Algérie. Monsieur le général de corps désarmé sort du bois
Il y a des généraux encore plus drôles que Charlie Chaplin dans le Dictateur

Le général gouverne et il parle. Il a fêté l’indépendance à sa manière en menaçant ceux qui veulent détruire l’Algérie. Un discours belliqueux d’un militaire qui démontre qu’en matière d’élections et de démocratie, l’Algérie n’a plus rien à apprendre... de l’Iran, du Vénézuela ou de Cuba.

« Nous adressons les plus fermes avertissements à tout esprit malade et assoiffé de pouvoir, nourrissant des velléités de porter atteinte à l’image et à la sécurité de l’Algérie, qu’ils sachent que la réponse sera dure et décisive ».

Ainsi s’exprimait « Monsieur le général de corps d’armée » dans la revue militaire à l’occasion du 59 ème anniversaire de l’indépendance de l’Algérie. Mais attention, le message est clair et ne nécessite aucune explication.

Selon cette même revue, « le discours de Monsieur le général de corps d’armée est clair et net et ne laisse place à aucune interprétation, comme il ne nécessite aucune explication ».

D’ailleurs Monsieur le général a toujours été très précis dans ses discours, pas la peine de chercher midi à quatorze heures. Et donc, « il incombe aux aventuriers et aux inconscients de reprendre le droit chemin, de retrouver leurs esprits et de cesser leurs turpitudes et autres vitupérations charlatanesques ».

C’est légitime de défendre l’image de l’Algérie, pays sans eau, sans carburant même s’il est un des plus grands producteurs de pétrole, sans lait et sans farine. C’est légitime aussi de défendre un pouvoir boycotté par le peuple. Et c’est donc légitime de préparer une réponse « dure et décisive".

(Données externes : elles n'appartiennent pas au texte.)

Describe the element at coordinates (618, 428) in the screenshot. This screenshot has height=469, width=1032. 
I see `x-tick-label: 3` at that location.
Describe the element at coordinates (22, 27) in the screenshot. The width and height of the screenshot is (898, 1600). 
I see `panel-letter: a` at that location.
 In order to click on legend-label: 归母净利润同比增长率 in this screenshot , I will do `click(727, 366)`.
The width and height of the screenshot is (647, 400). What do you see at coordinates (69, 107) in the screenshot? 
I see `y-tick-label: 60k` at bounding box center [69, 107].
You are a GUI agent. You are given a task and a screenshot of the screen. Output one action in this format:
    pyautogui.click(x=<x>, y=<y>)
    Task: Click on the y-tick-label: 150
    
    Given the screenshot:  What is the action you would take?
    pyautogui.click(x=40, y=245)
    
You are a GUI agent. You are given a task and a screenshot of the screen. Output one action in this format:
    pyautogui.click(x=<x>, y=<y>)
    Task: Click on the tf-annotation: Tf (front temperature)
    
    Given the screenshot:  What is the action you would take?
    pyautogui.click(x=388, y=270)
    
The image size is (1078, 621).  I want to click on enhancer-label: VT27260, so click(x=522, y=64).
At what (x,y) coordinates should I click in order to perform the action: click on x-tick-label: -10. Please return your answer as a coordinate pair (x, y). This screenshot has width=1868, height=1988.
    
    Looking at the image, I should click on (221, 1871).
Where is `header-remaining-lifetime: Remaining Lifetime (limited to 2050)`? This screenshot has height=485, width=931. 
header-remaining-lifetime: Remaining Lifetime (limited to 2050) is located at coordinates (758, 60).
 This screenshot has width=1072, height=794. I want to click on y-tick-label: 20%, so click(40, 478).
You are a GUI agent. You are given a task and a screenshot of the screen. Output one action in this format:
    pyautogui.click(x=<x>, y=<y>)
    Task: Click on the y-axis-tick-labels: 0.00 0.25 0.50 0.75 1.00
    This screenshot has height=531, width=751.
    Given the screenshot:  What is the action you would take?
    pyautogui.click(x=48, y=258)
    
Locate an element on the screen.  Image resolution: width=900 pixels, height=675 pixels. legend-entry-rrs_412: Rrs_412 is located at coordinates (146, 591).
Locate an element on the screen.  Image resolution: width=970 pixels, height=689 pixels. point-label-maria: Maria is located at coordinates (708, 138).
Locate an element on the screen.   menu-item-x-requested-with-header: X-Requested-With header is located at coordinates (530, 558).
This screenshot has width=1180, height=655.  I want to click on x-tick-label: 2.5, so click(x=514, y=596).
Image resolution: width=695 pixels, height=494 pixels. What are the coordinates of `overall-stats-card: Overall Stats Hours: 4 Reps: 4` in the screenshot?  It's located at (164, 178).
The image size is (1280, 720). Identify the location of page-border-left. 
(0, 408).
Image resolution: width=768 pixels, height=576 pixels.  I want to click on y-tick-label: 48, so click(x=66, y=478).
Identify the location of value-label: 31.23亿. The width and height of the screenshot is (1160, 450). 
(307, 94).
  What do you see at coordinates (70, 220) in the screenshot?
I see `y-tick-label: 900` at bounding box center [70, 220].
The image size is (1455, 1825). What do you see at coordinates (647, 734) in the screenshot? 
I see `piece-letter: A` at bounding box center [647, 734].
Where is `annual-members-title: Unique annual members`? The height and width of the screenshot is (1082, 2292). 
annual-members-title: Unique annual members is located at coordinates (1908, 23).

Mais bon sang avec qui est-il en guerre ce généralissime? "Le peuple algérien... est en mesure de battre en brèche les intentions des courants suspects et leurs manœuvres visant à attenter à la sécurité et à la stabilité du pays ». Les courants suspects, voilà! Autrement dit les Algériens du Hirak qui ne veulent plus de « Monsieur le général » au pouvoir, ni du président que l’armée a installé à Al Mouradia.

Et puis bien sûr, il y a les Kabyles. "Ces traîtres n’ont de cesse de rendre visite à l’entité sioniste usurpatrice, non pas à des fins de tourisme ou pour prier dans les lieux saints d’El Qods, mais pour se tenir devant le Mur des Lamentations, verser des larmes et solliciter au passage le secours et supplier les ennemis pour qu’ils les aident à établir leur république platonicienne imaginaire ».

Et bien sûr aussi, comme d’habitude, on ne peut pas faire un discours sans parler de l’ennemi « sioniste », ça dure depuis les années soixante. Quand on veut discréditer quelqu’un et le condamner définitivement, on l’accuse de rage, euh de sionisme. Ça marche à tous les coups. Parce que cela permet de justifier l’impasse. Si les Algériens n’ont pas d’eau, si leur monnaie ne vaut plus rien, s’ils n’ont pas l’électricité parfois, c’est pas grave, on est en guerre contre « l’entité sioniste ». Et comme dans toute guerre, il faut savoir faire des sacrifices. Rompez!